**What to work on:**
Up to and including the line that contains "The image size is (646, 644).", return every line from the start of the data, unchanged.

*** Source material Section Begins ***

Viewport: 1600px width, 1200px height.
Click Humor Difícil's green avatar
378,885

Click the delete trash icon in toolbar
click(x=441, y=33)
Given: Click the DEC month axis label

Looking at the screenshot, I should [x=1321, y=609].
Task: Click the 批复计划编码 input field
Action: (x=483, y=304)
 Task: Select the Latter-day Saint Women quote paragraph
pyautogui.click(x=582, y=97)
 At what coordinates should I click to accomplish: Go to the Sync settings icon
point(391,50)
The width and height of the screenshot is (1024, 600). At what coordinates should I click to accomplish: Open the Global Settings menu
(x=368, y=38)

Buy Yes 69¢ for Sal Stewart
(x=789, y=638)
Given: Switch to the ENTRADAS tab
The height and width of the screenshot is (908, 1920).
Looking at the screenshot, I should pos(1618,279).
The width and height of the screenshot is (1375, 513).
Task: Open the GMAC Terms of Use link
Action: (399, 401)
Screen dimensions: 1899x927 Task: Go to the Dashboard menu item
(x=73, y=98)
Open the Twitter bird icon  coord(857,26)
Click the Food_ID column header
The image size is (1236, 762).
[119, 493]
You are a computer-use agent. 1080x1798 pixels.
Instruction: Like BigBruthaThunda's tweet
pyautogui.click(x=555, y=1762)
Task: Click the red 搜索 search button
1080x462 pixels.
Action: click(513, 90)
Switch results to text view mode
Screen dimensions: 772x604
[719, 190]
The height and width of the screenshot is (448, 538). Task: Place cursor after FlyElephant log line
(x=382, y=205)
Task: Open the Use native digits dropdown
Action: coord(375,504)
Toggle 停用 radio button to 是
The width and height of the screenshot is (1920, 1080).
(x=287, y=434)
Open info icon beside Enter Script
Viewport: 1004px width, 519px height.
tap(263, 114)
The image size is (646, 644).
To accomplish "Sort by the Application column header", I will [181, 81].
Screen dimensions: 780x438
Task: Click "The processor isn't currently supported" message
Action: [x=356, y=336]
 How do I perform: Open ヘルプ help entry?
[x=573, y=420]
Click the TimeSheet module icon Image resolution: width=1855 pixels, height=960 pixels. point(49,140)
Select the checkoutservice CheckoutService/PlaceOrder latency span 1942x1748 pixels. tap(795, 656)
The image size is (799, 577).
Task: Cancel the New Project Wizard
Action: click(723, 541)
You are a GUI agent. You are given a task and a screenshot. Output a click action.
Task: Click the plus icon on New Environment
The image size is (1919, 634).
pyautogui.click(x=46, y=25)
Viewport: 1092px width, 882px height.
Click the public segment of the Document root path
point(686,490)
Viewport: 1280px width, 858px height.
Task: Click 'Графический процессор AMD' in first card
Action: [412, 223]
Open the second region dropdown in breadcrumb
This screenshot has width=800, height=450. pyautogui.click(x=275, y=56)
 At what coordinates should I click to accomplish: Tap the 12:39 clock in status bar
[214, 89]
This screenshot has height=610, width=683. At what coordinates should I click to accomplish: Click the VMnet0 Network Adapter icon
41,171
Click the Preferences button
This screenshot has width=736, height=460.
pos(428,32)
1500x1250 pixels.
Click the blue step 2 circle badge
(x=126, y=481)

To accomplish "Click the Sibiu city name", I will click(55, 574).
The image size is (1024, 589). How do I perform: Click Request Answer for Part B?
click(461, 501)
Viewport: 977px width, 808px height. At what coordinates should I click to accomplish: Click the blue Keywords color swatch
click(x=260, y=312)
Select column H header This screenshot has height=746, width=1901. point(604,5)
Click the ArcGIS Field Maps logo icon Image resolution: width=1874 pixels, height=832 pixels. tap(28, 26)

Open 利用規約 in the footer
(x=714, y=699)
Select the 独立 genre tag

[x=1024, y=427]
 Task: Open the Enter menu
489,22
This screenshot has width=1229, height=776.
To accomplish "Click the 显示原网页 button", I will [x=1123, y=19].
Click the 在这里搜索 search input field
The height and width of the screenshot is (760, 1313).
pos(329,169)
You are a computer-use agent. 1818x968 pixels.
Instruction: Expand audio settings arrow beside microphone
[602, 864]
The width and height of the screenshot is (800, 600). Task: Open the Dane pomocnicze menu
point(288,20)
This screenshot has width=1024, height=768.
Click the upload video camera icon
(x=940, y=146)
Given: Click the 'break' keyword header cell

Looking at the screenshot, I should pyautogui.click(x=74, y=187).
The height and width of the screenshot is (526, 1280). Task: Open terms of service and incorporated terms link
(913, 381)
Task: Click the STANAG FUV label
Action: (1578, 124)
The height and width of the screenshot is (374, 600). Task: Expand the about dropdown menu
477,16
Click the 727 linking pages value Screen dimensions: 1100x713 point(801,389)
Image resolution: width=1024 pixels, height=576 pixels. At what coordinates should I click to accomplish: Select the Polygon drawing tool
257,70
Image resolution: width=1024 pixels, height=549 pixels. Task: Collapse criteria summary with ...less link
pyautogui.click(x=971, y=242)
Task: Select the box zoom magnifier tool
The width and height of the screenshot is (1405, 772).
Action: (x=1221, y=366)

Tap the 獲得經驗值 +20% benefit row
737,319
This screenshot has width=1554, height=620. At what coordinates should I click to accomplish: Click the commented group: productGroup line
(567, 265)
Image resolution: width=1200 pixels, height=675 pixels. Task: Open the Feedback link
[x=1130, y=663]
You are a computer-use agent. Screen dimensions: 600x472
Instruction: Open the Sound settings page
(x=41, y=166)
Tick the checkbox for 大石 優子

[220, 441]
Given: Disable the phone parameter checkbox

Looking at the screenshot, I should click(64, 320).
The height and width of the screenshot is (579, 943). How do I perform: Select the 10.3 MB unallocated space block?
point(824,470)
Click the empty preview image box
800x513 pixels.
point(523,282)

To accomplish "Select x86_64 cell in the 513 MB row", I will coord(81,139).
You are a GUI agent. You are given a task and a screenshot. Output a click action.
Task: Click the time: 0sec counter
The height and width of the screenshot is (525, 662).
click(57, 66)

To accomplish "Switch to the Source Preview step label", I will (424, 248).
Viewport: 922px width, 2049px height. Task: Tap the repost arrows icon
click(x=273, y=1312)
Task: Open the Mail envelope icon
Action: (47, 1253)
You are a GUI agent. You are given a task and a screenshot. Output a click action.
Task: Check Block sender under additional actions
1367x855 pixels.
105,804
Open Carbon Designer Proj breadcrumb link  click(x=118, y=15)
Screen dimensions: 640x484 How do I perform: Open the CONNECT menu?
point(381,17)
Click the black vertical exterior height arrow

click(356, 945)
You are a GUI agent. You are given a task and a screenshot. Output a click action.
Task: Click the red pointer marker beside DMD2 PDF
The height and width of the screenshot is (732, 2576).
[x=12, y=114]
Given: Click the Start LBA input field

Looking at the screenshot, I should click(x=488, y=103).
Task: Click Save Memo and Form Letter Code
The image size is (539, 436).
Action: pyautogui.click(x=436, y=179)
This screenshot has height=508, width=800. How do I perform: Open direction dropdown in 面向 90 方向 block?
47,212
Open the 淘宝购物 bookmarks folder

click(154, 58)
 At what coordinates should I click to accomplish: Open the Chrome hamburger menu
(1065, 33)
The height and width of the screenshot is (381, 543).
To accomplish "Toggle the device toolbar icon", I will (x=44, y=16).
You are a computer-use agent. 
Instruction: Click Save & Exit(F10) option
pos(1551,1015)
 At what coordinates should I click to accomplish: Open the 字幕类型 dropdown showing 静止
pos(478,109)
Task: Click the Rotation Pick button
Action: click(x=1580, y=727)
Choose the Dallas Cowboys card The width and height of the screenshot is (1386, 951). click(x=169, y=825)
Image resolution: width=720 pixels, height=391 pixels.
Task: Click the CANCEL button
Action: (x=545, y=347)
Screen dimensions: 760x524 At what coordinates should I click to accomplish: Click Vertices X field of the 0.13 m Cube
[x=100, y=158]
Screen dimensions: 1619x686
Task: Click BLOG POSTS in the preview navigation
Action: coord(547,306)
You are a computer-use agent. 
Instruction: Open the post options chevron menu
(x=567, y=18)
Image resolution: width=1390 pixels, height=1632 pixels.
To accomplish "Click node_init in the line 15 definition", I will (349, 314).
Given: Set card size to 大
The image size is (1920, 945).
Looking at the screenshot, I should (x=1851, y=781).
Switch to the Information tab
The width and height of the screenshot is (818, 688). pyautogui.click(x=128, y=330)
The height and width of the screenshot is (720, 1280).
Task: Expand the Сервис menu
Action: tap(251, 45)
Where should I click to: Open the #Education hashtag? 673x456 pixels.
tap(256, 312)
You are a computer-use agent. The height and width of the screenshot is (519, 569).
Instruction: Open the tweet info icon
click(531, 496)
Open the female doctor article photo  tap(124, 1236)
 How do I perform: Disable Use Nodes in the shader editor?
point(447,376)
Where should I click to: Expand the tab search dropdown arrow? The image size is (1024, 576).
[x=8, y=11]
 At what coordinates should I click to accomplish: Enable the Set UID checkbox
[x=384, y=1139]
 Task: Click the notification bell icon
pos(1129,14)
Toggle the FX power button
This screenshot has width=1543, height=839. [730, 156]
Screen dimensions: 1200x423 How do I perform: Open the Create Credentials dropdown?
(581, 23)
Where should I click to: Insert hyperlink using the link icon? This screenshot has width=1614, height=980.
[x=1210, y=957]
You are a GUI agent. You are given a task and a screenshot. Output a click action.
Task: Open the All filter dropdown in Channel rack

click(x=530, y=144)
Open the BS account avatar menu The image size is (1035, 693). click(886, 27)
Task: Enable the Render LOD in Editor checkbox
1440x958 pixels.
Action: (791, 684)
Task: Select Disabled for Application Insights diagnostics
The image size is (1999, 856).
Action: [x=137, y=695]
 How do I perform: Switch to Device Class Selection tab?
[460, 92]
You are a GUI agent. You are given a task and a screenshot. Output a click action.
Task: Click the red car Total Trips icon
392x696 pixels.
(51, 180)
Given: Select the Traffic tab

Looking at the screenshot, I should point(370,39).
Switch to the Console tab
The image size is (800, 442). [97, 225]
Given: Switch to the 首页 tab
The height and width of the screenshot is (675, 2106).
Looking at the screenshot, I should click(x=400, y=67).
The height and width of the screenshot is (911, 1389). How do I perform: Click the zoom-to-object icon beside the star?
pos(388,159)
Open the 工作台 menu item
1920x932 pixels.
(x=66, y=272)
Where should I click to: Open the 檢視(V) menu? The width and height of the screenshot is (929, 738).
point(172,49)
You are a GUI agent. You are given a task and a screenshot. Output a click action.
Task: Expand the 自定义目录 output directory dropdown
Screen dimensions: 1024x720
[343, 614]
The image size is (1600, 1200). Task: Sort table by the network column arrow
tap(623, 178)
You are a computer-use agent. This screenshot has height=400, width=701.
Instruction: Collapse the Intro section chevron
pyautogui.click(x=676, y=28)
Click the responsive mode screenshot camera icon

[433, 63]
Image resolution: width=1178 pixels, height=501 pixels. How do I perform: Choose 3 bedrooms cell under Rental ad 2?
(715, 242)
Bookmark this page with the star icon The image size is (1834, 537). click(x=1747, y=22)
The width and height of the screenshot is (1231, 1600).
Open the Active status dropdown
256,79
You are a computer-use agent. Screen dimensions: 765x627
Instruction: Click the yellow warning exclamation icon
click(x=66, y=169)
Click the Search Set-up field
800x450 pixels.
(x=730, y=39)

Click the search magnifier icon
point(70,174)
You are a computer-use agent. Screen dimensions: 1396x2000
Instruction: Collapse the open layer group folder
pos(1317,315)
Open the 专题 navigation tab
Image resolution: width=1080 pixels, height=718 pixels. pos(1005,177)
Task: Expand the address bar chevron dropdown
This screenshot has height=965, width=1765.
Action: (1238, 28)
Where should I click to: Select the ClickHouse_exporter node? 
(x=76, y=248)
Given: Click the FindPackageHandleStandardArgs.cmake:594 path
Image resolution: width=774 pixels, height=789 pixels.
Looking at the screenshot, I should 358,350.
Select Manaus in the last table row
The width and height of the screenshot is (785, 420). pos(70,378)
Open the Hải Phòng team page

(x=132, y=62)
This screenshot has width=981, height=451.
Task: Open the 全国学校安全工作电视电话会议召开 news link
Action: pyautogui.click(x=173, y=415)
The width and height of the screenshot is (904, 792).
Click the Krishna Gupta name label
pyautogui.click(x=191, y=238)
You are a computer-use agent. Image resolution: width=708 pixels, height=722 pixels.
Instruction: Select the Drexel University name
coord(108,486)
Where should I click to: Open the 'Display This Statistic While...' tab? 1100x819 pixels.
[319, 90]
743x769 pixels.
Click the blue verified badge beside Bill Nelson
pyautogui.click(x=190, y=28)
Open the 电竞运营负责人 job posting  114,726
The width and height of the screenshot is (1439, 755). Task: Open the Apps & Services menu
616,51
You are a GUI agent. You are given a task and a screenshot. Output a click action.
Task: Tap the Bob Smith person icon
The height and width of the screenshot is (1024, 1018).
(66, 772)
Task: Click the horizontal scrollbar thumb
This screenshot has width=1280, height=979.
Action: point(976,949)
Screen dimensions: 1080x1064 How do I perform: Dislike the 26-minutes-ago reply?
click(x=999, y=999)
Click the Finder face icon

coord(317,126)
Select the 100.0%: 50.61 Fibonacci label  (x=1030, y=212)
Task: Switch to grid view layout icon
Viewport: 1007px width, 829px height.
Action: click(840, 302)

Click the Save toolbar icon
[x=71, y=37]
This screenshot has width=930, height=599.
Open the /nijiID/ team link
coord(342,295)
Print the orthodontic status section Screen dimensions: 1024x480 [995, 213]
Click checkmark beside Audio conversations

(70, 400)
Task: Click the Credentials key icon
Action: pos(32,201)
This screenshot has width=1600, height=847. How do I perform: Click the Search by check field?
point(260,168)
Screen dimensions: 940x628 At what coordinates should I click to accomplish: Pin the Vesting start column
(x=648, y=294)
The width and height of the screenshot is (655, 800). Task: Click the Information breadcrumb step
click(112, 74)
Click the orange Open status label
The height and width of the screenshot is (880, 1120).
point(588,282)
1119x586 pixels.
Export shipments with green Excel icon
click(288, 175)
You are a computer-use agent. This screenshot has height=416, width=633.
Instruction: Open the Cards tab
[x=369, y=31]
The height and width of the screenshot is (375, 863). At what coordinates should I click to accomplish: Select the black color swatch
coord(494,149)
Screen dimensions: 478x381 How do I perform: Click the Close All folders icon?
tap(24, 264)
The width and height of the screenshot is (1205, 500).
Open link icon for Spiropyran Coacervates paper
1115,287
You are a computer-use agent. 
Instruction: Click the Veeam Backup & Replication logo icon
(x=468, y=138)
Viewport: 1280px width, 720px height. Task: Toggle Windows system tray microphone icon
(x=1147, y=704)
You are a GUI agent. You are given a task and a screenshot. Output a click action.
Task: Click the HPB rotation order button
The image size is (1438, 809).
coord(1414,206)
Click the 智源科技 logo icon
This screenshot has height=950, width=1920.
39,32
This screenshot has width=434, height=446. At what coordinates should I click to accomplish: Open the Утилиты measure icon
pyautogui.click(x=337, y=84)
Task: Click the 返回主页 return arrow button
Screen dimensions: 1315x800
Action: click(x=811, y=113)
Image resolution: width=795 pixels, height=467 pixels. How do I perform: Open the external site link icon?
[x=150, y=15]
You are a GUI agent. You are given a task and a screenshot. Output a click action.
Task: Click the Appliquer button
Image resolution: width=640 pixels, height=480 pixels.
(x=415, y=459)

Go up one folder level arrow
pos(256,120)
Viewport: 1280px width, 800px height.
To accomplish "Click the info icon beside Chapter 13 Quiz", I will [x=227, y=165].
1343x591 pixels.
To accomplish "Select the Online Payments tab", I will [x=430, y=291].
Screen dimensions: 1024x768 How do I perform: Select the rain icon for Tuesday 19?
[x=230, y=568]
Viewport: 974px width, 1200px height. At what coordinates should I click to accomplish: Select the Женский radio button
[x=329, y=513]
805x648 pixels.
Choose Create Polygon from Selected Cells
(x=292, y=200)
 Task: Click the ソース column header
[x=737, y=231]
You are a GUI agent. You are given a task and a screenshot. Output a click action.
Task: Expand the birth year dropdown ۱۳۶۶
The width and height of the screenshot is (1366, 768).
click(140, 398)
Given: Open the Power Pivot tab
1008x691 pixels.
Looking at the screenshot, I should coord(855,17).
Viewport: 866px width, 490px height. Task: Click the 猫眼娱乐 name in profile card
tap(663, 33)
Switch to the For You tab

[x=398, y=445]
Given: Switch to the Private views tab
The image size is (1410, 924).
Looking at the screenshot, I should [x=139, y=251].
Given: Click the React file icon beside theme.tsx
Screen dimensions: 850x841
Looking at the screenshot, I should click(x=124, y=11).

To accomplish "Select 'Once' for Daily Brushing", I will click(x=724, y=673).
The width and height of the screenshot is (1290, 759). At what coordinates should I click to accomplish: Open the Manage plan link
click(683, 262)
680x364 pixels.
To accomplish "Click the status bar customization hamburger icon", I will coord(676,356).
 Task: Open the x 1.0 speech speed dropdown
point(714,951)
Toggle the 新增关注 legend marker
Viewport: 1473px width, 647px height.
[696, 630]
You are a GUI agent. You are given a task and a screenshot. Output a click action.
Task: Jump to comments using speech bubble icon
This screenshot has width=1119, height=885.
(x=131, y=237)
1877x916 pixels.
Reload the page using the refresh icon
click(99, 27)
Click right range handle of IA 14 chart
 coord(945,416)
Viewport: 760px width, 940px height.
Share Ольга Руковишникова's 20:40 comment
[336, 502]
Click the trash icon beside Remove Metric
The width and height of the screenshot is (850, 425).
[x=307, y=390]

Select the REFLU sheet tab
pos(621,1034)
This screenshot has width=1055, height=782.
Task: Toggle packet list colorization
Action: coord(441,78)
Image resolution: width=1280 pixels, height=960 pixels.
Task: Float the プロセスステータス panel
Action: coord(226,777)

*** Source material Section Ends ***

**Solution to this problem:**
Viewport: 1600px width, 1200px height.
Click Humor Difícil's green avatar
378,885

Click the delete trash icon in toolbar
click(x=441, y=33)
Given: Click the DEC month axis label

Looking at the screenshot, I should [x=1321, y=609].
Task: Click the 批复计划编码 input field
Action: (x=483, y=304)
 Task: Select the Latter-day Saint Women quote paragraph
pyautogui.click(x=582, y=97)
 At what coordinates should I click to accomplish: Go to the Sync settings icon
point(391,50)
The width and height of the screenshot is (1024, 600). At what coordinates should I click to accomplish: Open the Global Settings menu
(x=368, y=38)

Buy Yes 69¢ for Sal Stewart
(x=789, y=638)
Given: Switch to the ENTRADAS tab
The height and width of the screenshot is (908, 1920).
Looking at the screenshot, I should pos(1618,279).
The width and height of the screenshot is (1375, 513).
Task: Open the GMAC Terms of Use link
Action: (399, 401)
Screen dimensions: 1899x927 Task: Go to the Dashboard menu item
(x=73, y=98)
Open the Twitter bird icon  coord(857,26)
Click the Food_ID column header
The image size is (1236, 762).
[119, 493]
You are a computer-use agent. 1080x1798 pixels.
Instruction: Like BigBruthaThunda's tweet
pyautogui.click(x=555, y=1762)
Task: Click the red 搜索 search button
1080x462 pixels.
Action: click(513, 90)
Switch results to text view mode
Screen dimensions: 772x604
[719, 190]
The height and width of the screenshot is (448, 538). Task: Place cursor after FlyElephant log line
(x=382, y=205)
Task: Open the Use native digits dropdown
Action: coord(375,504)
Toggle 停用 radio button to 是
The width and height of the screenshot is (1920, 1080).
(x=287, y=434)
Open info icon beside Enter Script
Viewport: 1004px width, 519px height.
tap(263, 114)
The image size is (646, 644).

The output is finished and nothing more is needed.